Exercise tasks →
1. Return, word for word, the passage of the McKissick interview transcript that opens with the words containing "That's right. Forgetting" and closes with "going to succeed?".
2. Supply the next part of the McKissick interview transcript, beginning right after its final line.

Source excerpt →

That's right. Forgetting about the black aspect of it. If it succeeded as an all black town, it would be defeating my objectives. Because I believe that the force of the new town concept is a strong sociopolitical-economic force that deals with every imaginable problem that we have in American society. We can focus it on one and we can bring together, you know, the private sector and we can bring together industry, government, and educational resources to really build the town free of racism. I'm still an integrationist. I've often said that I was a cultural nationalist, when I say a cultural black nationalist, I accept what I am and I'm proud of what I am. My ancestry is Africa and you know, all that. But, I'm an American and I don't want to be anything else but that.
WALTER DEVRIES:
Where do you stand right now? Do you think this new town concept is going to succeed?

FLOYD McKISSICK:

Yeah.
WALTER DEVRIES:
What will the impact be on, say, the rest of this state and the South? Forget about the nation for a moment. Where do you see that going?

Entries provided →

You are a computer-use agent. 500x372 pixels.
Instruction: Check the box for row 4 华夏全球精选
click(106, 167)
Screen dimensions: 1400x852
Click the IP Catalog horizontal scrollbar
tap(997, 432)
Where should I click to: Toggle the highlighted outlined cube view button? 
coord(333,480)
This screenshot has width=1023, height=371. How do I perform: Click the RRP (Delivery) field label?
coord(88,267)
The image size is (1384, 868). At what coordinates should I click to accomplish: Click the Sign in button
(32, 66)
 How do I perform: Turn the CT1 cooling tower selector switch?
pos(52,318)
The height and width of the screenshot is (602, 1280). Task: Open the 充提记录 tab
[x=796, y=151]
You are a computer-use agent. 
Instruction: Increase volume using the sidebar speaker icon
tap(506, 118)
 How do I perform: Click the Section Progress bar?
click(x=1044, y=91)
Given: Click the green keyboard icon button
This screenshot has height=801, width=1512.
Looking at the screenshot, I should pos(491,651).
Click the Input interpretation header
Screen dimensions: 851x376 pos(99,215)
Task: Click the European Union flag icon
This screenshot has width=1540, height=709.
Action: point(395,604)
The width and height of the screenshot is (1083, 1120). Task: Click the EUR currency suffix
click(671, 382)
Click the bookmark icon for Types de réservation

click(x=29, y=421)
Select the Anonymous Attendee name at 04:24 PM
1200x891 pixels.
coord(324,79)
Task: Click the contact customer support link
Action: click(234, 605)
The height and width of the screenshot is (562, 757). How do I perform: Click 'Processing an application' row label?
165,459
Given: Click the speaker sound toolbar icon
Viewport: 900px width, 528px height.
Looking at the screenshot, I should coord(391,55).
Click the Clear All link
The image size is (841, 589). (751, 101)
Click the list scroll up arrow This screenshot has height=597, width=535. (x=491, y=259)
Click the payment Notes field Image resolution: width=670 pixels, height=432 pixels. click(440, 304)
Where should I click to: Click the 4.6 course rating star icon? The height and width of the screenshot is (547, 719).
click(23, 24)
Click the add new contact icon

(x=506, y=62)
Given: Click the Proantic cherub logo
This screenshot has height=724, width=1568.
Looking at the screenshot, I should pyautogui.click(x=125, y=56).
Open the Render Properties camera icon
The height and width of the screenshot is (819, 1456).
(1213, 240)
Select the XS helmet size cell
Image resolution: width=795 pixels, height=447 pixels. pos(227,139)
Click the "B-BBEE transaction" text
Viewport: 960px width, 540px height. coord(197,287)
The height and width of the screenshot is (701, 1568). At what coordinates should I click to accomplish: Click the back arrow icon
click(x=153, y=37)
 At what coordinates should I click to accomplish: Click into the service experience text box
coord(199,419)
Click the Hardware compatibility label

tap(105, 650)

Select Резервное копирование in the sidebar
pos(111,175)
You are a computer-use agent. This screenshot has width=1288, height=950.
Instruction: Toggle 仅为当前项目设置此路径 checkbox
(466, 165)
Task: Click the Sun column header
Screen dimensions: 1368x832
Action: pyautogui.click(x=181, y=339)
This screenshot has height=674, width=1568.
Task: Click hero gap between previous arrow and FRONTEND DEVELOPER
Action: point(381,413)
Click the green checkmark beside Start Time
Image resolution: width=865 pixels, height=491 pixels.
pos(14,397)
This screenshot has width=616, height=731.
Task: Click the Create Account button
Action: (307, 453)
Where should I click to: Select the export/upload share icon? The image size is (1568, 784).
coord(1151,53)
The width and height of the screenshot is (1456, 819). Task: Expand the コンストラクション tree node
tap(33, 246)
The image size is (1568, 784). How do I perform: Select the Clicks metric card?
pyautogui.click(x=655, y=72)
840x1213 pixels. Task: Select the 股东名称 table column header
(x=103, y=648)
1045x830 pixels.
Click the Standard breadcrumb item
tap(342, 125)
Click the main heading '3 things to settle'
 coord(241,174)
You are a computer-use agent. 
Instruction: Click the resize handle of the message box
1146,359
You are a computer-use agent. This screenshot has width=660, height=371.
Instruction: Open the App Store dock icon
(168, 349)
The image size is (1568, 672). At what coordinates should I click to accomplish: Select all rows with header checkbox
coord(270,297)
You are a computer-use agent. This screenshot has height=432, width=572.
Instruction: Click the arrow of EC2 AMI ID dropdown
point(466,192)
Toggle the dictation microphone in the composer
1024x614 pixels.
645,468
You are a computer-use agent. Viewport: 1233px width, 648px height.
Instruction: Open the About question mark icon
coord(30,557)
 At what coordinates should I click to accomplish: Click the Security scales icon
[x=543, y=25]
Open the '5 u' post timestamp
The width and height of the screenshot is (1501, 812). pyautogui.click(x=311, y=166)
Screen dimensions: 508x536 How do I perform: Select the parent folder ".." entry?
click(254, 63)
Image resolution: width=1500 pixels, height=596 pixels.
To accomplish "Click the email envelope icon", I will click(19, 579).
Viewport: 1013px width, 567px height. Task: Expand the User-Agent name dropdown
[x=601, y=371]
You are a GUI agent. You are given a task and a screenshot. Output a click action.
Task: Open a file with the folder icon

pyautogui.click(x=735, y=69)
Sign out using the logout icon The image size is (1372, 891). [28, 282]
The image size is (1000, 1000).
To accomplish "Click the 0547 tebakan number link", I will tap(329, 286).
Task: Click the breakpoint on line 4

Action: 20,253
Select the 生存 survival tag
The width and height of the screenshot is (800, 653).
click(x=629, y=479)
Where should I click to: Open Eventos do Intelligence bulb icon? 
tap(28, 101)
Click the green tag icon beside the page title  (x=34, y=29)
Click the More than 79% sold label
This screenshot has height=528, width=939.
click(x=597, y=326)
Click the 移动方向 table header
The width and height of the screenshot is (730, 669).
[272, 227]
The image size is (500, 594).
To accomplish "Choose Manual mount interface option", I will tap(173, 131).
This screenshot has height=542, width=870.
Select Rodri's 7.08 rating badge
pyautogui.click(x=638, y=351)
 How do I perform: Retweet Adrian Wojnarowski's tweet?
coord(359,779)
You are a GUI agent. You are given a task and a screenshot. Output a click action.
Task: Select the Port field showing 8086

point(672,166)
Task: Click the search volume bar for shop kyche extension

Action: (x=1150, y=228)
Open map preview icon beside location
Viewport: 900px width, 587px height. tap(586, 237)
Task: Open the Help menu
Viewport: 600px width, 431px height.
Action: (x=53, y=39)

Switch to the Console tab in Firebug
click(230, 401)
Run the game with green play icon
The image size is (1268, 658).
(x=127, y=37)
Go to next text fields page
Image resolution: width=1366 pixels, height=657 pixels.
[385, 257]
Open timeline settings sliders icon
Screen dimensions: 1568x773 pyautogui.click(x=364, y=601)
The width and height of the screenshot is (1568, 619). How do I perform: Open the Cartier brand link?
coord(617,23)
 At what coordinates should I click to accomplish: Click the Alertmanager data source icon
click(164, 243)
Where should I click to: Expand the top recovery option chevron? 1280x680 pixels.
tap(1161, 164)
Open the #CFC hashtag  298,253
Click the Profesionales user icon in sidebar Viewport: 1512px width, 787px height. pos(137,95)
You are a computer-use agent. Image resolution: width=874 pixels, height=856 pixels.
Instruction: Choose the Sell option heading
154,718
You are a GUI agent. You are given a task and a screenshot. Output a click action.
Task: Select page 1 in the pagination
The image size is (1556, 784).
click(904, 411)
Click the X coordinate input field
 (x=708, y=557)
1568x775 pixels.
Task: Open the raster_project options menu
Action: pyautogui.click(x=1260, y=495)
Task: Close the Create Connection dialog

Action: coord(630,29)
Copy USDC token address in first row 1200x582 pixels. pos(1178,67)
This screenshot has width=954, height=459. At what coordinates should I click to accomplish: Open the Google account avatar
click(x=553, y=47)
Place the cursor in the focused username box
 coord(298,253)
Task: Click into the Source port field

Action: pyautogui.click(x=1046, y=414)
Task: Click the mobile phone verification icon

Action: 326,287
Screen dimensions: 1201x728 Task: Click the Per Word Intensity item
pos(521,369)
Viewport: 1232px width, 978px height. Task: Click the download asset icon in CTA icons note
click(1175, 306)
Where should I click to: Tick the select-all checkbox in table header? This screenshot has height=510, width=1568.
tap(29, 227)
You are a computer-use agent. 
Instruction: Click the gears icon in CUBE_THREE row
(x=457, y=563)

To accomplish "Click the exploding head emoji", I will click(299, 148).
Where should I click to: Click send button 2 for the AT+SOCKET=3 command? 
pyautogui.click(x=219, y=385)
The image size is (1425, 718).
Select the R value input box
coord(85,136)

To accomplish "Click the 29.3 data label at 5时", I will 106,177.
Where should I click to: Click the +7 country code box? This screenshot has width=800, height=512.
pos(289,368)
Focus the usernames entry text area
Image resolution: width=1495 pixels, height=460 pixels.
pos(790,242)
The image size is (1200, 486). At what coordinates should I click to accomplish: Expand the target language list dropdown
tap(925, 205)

Expected responses →
1.
That's right. Forgetting about the black aspect of it. If it succeeded as an all black town, it would be defeating my objectives. Because I believe that the force of the new town concept is a strong sociopolitical-economic force that deals with every imaginable problem that we have in American society. We can focus it on one and we can bring together, you know, the private sector and we can bring together industry, government, and educational resources to really build the town free of racism. I'm still an integrationist. I've often said that I was a cultural nationalist, when I say a cultural black nationalist, I accept what I am and I'm proud of what I am. My ancestry is Africa and you know, all that. But, I'm an American and I don't want to be anything else but that.
WALTER DEVRIES:
Where do you stand right now? Do you think this new town concept is going to succeed?

2.
FLOYD McKISSICK:

I can't give you a clear-cut answer, but its total impact is going to be to let America see that there is a solution to many of the problems that we have. It will also let the state know that the state has participated and supported this project. I doubt that other states could have gotten the support that this project has gotten from the state of North Carolina. The state of North Carolina will benefit economically by having a project like this. A project like this appeals to the self-interest of people. It opens thousands of opportunities, not just full employment, but upward mobility of employment to agree with the psychological man and his ego, to a great extent. Rather than throwing people together in a highly competitive society where there are only four or five leadership roles, Soul City opens up thousands of leadership roles, as compared to that. I think that by having those leadership roles available, it increases the quality of people. I think that will be here.
WALTER DEVRIES:
This really intrigues me. You take something like delivery of health services, do you see the way that you are going to set that up as kind of a model for an urban environment? Or the way you are going to deliver educational services and so on? Are you going to be doing that differently than other urban places have done?

FLOYD McKISSICK:

Well, I think that we are going to be ... Soul City is somewhat experimental. And we don't make rules to be different.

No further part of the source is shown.